--- WORK REQUIRED ---
Find the number of lines containing the string "dropdown" in the data. Answer with the number by itself.

[Dataset records]

***

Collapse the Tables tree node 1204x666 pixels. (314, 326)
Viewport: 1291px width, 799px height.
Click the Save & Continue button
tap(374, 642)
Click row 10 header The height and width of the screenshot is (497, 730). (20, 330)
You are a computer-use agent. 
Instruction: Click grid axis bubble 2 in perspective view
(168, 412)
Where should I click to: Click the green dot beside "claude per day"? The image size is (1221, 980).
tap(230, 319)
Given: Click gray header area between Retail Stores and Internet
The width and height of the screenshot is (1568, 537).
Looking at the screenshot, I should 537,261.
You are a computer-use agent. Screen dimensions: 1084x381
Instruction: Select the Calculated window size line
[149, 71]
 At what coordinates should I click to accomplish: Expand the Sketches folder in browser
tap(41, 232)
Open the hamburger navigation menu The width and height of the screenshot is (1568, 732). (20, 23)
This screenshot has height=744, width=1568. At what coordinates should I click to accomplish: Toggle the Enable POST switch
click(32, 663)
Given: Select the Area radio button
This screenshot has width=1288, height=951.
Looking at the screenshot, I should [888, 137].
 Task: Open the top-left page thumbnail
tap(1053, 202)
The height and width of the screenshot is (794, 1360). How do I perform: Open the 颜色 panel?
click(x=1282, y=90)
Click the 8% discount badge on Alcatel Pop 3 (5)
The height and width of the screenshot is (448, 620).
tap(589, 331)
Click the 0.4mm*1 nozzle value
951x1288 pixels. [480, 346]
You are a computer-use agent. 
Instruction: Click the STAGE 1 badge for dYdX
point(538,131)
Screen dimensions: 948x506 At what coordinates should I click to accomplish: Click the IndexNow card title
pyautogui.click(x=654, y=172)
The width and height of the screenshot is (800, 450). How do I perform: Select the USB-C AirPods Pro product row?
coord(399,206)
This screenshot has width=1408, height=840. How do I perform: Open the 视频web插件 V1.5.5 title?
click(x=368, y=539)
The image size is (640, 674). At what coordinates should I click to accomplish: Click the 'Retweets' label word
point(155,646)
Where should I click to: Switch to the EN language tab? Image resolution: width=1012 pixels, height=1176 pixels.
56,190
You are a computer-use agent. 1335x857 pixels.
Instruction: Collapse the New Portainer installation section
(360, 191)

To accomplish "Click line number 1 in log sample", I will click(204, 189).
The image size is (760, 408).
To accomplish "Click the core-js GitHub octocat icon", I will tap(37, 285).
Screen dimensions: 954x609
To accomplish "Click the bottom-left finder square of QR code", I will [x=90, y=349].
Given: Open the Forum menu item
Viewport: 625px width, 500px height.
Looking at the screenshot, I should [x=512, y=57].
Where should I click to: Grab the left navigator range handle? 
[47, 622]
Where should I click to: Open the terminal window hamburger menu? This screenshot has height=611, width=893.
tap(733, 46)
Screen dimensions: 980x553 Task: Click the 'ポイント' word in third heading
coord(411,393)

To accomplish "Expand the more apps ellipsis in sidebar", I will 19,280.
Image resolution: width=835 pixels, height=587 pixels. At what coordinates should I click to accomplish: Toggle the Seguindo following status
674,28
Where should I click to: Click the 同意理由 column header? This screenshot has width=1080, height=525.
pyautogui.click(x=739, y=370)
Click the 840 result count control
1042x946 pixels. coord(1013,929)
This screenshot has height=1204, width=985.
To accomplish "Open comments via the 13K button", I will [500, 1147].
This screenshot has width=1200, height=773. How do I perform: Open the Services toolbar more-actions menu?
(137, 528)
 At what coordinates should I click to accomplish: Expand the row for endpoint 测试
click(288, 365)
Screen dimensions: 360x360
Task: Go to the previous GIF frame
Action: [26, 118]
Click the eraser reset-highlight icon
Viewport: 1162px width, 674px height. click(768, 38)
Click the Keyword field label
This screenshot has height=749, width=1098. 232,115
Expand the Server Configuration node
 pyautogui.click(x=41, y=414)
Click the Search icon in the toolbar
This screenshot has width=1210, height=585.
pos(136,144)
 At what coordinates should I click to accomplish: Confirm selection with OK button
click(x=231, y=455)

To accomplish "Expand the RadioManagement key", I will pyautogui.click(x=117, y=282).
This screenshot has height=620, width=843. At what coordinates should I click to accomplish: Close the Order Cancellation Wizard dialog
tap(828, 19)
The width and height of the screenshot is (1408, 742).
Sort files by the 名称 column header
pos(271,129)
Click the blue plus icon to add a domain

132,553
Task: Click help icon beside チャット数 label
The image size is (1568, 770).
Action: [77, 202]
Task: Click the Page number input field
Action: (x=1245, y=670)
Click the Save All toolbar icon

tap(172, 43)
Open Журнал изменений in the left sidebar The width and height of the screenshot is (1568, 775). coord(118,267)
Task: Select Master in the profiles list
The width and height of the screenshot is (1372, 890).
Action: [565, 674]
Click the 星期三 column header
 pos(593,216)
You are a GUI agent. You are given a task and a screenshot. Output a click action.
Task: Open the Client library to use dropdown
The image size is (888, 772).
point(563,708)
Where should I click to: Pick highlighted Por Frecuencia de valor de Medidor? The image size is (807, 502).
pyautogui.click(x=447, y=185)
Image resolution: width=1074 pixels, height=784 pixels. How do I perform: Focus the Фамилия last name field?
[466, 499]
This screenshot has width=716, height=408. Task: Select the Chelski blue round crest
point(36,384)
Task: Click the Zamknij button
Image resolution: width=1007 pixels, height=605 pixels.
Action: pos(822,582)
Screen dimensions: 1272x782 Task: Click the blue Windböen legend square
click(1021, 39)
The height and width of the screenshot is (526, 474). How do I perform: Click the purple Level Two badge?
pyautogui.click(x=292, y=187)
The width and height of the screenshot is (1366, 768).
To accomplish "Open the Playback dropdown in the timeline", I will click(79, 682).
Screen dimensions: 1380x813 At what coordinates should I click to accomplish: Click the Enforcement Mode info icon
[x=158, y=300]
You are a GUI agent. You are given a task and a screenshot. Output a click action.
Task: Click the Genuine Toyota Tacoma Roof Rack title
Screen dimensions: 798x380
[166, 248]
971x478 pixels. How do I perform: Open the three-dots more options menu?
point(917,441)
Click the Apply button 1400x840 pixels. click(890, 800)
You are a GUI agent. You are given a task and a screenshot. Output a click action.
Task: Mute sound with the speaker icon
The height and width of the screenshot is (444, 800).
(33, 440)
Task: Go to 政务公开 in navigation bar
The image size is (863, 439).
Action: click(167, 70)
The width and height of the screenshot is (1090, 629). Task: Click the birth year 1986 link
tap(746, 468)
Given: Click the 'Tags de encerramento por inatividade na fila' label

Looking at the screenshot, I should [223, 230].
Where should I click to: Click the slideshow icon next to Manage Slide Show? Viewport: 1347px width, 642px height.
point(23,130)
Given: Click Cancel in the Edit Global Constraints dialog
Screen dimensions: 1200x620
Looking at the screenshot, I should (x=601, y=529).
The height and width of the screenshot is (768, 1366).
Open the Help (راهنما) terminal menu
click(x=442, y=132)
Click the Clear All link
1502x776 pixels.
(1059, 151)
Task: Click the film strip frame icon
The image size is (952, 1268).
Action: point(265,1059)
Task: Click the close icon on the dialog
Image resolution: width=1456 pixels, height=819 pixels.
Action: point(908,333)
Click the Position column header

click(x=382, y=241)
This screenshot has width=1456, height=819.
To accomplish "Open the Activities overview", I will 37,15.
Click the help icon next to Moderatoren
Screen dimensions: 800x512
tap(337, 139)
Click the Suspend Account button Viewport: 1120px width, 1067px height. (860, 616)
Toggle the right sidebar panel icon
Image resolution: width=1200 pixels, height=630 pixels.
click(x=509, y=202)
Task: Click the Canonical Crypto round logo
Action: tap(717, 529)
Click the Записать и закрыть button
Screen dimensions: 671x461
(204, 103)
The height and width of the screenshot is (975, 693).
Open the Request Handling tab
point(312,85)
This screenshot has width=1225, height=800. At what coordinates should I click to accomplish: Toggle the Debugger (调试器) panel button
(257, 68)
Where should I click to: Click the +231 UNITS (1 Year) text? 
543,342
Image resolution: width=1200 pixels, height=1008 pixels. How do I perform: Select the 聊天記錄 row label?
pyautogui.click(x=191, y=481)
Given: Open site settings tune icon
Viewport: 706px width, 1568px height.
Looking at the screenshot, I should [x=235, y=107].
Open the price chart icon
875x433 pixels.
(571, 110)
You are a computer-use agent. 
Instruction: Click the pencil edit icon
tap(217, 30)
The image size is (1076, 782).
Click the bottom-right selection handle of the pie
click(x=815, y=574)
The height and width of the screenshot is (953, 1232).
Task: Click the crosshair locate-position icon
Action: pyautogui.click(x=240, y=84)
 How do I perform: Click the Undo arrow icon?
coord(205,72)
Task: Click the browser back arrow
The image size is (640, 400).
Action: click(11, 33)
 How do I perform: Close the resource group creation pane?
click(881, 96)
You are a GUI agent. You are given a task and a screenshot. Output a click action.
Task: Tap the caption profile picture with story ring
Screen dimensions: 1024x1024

***

--- COMPLETED EXERCISE ---
2